* **Data for processing**:
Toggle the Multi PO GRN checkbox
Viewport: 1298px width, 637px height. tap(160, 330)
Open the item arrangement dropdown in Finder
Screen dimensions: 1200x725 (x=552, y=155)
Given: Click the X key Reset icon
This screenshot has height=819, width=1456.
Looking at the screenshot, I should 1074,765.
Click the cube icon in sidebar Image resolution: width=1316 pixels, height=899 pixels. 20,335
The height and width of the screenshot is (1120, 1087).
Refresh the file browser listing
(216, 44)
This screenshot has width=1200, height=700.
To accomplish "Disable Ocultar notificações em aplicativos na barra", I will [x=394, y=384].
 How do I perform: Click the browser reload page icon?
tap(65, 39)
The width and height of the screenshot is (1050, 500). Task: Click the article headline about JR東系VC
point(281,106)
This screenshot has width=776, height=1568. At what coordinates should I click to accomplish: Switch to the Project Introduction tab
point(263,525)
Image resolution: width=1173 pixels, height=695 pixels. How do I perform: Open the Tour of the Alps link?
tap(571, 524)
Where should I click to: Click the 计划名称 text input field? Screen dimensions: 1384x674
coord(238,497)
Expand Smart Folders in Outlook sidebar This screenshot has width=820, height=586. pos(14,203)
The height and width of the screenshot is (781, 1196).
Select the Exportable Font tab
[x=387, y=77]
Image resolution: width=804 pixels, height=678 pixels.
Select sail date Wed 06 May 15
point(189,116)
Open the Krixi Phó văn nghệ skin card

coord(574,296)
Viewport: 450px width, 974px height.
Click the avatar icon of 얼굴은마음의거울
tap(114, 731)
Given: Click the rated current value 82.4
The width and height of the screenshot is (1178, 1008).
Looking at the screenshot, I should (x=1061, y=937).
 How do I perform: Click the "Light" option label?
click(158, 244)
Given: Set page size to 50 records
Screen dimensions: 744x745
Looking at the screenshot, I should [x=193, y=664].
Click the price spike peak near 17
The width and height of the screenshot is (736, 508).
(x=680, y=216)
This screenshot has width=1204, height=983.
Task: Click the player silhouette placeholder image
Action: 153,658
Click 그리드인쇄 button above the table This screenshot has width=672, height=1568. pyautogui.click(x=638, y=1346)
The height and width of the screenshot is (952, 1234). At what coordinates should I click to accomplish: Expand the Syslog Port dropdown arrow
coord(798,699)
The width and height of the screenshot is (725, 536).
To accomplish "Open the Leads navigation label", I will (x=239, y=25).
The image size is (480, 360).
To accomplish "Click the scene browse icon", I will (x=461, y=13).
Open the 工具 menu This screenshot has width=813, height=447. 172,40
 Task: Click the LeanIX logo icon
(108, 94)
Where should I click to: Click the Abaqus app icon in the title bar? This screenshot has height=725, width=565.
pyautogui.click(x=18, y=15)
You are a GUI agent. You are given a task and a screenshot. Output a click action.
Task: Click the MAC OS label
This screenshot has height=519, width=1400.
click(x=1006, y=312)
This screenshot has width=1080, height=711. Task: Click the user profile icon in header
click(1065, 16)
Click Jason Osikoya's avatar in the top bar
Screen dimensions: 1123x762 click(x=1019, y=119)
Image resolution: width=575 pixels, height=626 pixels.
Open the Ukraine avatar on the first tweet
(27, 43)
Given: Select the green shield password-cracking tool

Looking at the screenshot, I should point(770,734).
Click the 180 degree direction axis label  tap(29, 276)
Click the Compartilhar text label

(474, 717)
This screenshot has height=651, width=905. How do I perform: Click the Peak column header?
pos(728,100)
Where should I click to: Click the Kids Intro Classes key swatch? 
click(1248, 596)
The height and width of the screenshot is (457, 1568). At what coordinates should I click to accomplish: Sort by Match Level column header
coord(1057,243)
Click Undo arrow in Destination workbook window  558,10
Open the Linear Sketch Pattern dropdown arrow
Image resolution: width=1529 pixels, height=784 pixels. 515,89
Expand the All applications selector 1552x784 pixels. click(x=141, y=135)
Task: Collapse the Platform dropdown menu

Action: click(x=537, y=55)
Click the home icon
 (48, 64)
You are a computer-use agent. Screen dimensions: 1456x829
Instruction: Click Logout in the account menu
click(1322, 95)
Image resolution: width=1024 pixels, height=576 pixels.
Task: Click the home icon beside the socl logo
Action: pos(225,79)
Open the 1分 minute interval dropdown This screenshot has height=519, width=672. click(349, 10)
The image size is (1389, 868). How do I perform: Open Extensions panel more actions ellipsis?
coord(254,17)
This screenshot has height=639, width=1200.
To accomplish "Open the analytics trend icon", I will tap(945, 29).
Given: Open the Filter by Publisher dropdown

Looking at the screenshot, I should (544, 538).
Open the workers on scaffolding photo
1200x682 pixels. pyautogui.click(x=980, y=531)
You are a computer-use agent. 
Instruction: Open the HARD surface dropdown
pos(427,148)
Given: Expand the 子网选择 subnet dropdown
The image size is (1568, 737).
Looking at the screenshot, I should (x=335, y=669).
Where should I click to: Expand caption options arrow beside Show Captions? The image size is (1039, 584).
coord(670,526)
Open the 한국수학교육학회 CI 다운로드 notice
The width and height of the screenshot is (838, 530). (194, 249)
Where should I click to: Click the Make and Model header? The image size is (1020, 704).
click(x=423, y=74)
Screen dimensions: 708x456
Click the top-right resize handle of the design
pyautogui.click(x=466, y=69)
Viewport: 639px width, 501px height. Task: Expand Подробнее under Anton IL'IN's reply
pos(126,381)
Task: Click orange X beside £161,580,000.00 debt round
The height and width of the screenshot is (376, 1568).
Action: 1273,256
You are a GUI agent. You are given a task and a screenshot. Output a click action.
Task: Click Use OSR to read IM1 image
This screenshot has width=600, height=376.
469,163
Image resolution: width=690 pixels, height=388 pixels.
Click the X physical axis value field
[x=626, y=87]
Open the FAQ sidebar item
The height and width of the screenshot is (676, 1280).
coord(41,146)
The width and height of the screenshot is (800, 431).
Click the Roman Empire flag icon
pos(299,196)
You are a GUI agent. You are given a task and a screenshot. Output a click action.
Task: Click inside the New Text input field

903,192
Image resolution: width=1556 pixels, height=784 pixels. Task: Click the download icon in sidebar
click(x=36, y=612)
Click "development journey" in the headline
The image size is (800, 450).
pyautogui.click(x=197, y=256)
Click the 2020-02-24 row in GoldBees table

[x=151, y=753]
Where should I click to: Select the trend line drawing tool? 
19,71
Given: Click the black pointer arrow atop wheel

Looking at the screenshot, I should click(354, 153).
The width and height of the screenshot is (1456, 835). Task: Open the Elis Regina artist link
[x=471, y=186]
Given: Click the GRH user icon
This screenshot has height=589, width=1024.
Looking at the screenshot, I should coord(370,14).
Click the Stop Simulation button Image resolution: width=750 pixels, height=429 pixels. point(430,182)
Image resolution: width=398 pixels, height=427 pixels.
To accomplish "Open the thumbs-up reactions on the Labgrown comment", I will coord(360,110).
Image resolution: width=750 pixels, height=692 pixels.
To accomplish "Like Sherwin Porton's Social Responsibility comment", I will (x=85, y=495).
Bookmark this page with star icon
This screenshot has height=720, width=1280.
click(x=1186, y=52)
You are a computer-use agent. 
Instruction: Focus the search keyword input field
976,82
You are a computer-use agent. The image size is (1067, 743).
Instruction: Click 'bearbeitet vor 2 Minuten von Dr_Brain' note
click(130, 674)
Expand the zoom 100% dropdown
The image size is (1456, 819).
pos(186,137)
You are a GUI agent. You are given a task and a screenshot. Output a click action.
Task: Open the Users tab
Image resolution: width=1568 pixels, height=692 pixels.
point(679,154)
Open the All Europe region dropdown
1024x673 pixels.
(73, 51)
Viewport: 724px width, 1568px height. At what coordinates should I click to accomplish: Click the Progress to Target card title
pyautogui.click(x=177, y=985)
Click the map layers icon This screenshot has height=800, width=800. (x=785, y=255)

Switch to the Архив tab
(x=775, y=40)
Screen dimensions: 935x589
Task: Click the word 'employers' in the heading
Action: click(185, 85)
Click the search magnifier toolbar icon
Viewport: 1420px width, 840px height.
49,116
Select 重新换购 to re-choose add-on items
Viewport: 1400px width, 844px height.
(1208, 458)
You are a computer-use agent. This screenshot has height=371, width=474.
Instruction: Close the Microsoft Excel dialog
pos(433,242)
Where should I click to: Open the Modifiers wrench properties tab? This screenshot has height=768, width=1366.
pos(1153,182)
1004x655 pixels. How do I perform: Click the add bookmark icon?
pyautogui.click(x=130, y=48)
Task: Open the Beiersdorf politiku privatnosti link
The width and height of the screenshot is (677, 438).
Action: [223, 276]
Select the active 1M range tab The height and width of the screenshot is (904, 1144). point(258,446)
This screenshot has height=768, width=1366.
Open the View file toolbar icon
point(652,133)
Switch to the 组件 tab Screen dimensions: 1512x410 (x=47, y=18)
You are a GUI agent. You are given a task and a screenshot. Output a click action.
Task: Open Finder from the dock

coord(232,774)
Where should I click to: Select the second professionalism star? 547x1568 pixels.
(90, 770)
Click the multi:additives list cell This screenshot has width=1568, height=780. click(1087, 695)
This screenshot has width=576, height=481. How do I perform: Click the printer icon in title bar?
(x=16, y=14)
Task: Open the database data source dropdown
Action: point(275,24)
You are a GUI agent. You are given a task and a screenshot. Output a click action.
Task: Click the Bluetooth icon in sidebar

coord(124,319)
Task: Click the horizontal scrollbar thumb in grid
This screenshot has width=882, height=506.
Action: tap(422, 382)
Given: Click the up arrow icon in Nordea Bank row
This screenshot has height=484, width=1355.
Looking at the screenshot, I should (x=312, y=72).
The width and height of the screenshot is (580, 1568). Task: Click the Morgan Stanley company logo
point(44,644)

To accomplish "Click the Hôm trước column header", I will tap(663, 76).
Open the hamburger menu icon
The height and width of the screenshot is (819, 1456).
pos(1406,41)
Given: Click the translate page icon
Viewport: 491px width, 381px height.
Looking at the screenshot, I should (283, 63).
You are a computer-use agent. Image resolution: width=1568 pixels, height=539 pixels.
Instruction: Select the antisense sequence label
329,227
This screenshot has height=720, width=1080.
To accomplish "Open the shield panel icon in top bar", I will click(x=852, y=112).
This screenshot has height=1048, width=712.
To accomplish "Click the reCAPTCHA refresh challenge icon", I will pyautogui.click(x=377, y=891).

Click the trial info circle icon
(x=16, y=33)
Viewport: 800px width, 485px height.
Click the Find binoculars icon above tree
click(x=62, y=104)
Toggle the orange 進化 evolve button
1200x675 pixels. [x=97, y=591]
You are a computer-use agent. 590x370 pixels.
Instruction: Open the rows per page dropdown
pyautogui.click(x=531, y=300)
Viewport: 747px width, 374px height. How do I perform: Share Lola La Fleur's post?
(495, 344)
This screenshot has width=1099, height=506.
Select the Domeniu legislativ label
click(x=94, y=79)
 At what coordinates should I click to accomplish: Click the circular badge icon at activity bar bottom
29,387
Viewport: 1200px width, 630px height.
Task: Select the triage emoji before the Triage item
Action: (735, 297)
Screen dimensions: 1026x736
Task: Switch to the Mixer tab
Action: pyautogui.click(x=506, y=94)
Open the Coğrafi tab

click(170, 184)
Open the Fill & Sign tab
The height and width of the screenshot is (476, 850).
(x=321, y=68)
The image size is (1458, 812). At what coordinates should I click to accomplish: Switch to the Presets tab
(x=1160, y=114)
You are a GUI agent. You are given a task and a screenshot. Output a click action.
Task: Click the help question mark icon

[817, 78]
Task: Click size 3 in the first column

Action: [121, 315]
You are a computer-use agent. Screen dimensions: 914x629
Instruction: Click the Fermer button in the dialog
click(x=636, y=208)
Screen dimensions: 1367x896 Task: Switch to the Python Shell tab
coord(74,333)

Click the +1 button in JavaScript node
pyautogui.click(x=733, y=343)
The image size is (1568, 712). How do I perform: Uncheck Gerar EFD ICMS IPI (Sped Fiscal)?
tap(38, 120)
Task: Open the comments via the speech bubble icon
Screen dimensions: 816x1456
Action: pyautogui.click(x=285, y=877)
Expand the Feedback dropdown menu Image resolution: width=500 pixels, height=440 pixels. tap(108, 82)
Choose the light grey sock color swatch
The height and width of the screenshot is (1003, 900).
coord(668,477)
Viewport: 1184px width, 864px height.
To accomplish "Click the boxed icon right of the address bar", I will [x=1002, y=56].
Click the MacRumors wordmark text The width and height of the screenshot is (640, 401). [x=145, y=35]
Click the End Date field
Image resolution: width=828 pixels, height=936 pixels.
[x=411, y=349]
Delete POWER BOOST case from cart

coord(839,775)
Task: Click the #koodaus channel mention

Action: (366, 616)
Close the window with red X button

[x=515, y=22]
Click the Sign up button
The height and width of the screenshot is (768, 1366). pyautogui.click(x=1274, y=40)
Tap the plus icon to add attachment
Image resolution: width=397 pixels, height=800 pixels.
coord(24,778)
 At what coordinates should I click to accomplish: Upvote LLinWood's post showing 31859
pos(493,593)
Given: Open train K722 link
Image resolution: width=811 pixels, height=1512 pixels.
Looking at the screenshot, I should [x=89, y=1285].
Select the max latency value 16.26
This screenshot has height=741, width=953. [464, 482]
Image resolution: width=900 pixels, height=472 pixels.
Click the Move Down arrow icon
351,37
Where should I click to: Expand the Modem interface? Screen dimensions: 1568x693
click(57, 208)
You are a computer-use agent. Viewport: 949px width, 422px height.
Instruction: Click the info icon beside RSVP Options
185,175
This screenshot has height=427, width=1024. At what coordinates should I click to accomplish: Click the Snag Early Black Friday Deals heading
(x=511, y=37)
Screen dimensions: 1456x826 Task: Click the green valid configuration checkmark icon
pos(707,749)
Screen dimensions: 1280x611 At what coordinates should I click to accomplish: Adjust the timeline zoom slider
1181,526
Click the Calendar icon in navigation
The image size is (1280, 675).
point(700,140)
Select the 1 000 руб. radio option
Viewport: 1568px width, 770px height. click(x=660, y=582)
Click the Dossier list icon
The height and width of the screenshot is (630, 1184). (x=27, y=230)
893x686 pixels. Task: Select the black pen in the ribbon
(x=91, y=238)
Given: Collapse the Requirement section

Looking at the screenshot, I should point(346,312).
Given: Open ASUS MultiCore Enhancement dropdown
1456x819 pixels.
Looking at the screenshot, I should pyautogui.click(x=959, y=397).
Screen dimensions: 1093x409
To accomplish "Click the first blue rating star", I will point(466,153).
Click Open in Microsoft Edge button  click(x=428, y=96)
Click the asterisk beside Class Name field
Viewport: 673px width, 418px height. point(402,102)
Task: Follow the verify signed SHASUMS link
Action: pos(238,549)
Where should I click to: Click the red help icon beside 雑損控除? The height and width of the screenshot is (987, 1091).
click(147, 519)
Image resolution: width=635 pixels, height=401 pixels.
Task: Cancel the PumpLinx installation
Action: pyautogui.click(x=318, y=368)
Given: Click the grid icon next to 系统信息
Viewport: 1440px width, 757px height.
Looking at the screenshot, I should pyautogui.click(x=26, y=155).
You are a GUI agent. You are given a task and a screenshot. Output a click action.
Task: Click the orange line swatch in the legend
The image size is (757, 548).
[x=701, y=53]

* **Aim**: Print the items exactly, from the line containing "893x686 pixels. Task: Select" up to and including the line containing "should pyautogui.click(x=959, y=397).".

* **Result of the exercise**:
893x686 pixels. Task: Select the black pen in the ribbon
(x=91, y=238)
Given: Collapse the Requirement section

Looking at the screenshot, I should point(346,312).
Given: Open ASUS MultiCore Enhancement dropdown
1456x819 pixels.
Looking at the screenshot, I should pyautogui.click(x=959, y=397).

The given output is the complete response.